A chill settles over my heart. Not because we’re at Customs and I am a brown person, but because…
“I don’t know how to,” I whisper.
The buggy is a behemoth I got as a freebie; I don’t drive and the buggy lives in the shed, so I rarely collapse it. On the rare occasion I’ve had to, it’s involved the watching of YouTube tutorials on the topic, a minor emotional breakdown and restorative cups of tea. None of which are possible in this environment, especially with the queue of annoyed-looking travellers that’s building behind our security bottleneck. Lamely, I pull on levers and jiggle at catches.
“Are you sure you need to scan it?” I plead, now in full panic mode and with one foot stuck in the buggy frame.
“Yes, madam, it is imperative that we scan your buggy,” the Customs lady is now extremely stern. “We have swabbed your buggy and found,” here she takes a deep breath, “traces of explosives.”
“Traces of explosives?” my husband exclaims, to utter silence.
“Traces of explosives?” I clarify and literally everyone in the queue falls to the floor.
What the fuck? I mean, it is a Swedish product. Do they make buggies of dynamite in Sweden? Head reeling, I hold fast to the children, who are hellbent on escaping into the Chunnel for kicks, while my husband grabs the buggy, basically glares at it until it collapses on its own, then loads it on to the conveyor belt. The buggy goes through the scanner without incident, then we’re handed it back and told we can proceed through Customs.

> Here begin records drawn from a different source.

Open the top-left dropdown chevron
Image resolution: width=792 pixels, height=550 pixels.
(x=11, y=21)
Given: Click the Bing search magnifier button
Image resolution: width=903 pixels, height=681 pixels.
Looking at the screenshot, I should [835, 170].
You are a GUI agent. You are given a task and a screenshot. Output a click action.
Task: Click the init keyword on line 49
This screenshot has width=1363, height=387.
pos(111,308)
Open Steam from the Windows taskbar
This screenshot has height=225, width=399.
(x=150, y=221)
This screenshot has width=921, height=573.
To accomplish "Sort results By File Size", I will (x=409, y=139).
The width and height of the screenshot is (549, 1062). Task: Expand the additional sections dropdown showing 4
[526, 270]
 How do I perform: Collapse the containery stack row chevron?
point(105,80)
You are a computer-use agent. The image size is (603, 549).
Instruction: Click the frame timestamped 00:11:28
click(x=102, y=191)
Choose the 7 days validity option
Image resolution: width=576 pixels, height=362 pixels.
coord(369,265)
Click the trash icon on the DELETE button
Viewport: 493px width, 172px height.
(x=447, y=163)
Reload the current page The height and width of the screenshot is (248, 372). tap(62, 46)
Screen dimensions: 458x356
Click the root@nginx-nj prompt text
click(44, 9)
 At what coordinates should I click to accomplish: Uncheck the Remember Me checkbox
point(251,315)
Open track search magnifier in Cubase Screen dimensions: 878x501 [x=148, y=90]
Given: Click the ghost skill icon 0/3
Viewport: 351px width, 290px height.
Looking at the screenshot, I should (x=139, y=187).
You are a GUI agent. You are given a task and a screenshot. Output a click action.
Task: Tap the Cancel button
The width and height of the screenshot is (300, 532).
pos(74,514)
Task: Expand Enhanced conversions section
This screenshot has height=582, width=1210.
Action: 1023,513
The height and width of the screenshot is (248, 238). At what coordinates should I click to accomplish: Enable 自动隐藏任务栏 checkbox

“I’m sure you’d rather we took more care than less with passengers’ security,” the Customs lady tells us, primly.
“Yes, but is it safe?” I say. “What about the explosives? Is it safe to use the buggy with my children?”
“Oh, yes.” All sternness has now left the Customs lady. In fact, she’s become rather gossipy. “Our swabs are notoriously sensitive and did you know there is nitroglycerine in practically everything?”
“Really?”
“Oh, yes, the most common culprit is ordinary garden fertiliser. Have you been to a garden centre lately?’
Well, of course I’ve been to a fucking garden centre lately. I’m a mum of small children; garden centres – with their cafeteria, aquaria, duck ponds and play areas – are my spiritual home. In fact, I took the kids to look at the Christmas decorations at one just yesterday. With the buggy. Oh.
So, that was that. We got through Customs, I did not go to Guantanamo and my buggy has not exploded. YET. So, heed my tale, reader, lest ye too fall back on lazy assumptions around your skin colour and Customs protocol. Also, tattoo the instructions on collapsing your buggy to your very soul. And, of course, if you go to a garden centre before embarking on international travel, for God’s sake destroy all the evidence.